Google może mieć przewagę, jeśli chodzi o wrażenia użytkownika i obsługę oprogramowania – nawet na telefonie takim jak Pixel 4a, który gwarantuje niemal natychmiastowe aktualizacje systemu operacyjnego i zabezpieczeń przez pełne trzy lata od premiery, pomimo ceny 350 USD – ale w rzeczywistości telefony Pixel nigdy nie były hitami według żadnych standardów branżowych. Podobno Pixel 3a poprzedniej generacji radził sobie całkiem nieźle i odnotował znaczny wzrost w stosunku do linii Pixel, ale nadal był to spadek w wiadrze w większym obrazie Androida.

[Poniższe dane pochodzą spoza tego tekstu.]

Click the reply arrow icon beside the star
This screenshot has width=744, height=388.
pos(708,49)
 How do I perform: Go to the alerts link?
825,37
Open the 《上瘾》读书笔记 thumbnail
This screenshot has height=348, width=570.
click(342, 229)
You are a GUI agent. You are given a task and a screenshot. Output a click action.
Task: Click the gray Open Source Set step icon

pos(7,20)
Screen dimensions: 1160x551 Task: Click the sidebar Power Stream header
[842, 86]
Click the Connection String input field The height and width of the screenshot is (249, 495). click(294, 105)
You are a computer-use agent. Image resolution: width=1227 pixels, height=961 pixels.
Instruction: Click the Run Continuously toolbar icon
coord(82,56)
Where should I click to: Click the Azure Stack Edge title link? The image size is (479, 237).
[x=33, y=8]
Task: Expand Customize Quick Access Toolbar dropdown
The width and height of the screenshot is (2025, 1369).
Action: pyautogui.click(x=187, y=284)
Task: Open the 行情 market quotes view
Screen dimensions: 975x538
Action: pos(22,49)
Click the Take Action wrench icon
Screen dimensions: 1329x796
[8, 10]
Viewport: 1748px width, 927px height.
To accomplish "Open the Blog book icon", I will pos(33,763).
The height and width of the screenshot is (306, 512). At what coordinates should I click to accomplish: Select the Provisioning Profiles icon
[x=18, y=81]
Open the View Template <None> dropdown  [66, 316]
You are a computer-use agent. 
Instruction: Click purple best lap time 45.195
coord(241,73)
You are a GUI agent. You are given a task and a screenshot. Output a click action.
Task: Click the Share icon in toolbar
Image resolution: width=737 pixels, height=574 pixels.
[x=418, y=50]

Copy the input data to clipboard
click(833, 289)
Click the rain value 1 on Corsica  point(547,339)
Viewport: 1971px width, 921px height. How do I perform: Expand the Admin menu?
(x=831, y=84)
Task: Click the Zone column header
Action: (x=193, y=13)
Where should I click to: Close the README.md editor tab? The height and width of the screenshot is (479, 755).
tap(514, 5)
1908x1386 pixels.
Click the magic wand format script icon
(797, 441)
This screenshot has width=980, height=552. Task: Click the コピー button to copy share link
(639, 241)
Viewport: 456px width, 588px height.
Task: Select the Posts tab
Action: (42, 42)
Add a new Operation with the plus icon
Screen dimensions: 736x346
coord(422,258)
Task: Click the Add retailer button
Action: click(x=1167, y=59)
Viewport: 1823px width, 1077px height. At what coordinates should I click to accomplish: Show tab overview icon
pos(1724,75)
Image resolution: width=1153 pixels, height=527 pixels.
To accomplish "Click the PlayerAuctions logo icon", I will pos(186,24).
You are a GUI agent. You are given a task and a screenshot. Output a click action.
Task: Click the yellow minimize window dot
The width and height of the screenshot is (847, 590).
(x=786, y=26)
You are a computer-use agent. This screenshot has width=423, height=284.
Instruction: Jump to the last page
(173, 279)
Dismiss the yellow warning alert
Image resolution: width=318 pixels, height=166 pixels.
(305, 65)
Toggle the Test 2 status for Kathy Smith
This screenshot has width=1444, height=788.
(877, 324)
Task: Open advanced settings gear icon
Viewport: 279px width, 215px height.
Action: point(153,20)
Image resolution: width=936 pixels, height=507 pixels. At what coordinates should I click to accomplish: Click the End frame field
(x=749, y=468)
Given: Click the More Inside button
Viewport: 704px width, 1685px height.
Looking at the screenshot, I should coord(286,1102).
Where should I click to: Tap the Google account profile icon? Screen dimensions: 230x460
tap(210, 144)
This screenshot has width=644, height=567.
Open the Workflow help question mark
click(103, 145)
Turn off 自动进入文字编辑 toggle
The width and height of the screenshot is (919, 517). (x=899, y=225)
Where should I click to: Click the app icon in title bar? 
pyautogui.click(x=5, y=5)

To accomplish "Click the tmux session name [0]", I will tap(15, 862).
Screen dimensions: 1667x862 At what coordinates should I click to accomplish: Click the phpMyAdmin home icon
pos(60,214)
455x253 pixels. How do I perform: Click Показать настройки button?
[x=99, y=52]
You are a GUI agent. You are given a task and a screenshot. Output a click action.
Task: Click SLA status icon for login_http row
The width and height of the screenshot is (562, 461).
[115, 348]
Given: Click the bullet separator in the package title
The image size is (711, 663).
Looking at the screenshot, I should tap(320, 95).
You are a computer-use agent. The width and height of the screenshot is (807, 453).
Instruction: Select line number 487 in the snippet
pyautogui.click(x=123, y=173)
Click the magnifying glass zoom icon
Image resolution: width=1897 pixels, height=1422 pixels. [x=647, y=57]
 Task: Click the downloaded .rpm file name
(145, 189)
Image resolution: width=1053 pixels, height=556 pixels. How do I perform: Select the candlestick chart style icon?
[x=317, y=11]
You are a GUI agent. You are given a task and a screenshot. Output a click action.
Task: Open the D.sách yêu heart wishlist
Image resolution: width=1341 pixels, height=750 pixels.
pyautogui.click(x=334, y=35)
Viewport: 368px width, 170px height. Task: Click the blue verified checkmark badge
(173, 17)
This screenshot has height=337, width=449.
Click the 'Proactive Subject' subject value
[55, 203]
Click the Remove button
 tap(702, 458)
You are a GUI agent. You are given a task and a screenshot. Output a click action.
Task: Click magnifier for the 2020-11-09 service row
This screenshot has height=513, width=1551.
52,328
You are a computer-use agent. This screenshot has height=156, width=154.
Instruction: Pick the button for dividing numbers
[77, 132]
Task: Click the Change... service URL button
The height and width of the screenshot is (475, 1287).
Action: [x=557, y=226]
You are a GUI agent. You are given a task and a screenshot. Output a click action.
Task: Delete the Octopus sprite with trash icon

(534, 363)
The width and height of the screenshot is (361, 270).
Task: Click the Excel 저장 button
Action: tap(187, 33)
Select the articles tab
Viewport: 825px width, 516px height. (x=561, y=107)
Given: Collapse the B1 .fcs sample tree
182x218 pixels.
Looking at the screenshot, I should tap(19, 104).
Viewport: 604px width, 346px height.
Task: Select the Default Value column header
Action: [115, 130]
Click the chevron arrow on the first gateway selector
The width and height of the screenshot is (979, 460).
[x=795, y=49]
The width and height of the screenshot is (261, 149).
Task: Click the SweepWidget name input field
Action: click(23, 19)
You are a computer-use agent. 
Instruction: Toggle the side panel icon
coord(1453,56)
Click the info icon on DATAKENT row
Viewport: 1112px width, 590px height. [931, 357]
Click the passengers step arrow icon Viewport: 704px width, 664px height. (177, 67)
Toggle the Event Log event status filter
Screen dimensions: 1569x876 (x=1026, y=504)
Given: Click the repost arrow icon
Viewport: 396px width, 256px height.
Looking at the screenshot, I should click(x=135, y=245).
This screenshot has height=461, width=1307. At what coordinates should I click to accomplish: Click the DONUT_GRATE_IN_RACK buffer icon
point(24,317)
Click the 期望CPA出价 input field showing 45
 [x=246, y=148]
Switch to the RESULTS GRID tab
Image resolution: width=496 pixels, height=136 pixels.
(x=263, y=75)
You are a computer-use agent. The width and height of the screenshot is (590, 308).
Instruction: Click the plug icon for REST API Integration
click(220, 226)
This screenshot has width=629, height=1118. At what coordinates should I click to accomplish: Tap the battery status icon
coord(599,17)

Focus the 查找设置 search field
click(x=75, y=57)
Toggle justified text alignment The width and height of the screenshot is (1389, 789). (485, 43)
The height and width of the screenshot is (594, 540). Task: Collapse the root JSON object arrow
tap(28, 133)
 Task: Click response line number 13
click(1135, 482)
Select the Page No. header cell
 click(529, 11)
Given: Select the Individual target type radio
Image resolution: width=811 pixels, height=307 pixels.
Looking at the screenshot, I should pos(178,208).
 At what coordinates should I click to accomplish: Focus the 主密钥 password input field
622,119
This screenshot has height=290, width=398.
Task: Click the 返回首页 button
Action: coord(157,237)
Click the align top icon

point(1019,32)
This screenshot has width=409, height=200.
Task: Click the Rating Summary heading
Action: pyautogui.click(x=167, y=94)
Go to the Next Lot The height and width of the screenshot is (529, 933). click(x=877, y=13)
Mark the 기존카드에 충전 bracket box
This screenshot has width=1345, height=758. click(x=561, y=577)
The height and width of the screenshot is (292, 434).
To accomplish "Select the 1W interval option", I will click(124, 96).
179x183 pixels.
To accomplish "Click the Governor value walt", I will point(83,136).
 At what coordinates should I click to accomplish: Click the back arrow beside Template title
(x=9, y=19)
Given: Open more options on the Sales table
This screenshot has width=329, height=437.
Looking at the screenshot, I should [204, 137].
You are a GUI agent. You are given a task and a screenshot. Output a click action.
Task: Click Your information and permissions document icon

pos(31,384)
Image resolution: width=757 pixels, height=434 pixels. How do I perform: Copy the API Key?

Teraz pytanie brzmi, czy Google podwaja filozofię „mniej znaczy więcej” może się opłacić w jakikolwiek znaczący sposób i zmienić Pixela w coś więcej niż produkt na poziomie niszowym. Wydaje się, że kluczem jest podkreślenie wartości Pixela – i zrobienie tego w sposób, który rzeczywiście rezonuje z publicznością, która nie ma obsesji na punkcie technologii (a przynajmniej powoduje, że nawet bardziej regularni ludzie porozumiewawczy co to jest piksel).
To, czy Google może to zrobić, jest pytaniem, na które tylko czas może odpowiedzieć. Na razie możemy powiedzieć, że jeśli chodzi o podejście do Androida, Google i Samsung to naprawdę odrębne galaktyki. I trudno wymyślić lepszą analogię do tego, jak działają firmy i co reprezentują, niż to, co widzimy teraz po nich obu.
Zapisać się do mój cotygodniowy biuletyn aby uzyskać więcej praktycznych wskazówek, osobistych rekomendacji i prostego angielskiego punktu widzenia na ważne wiadomości.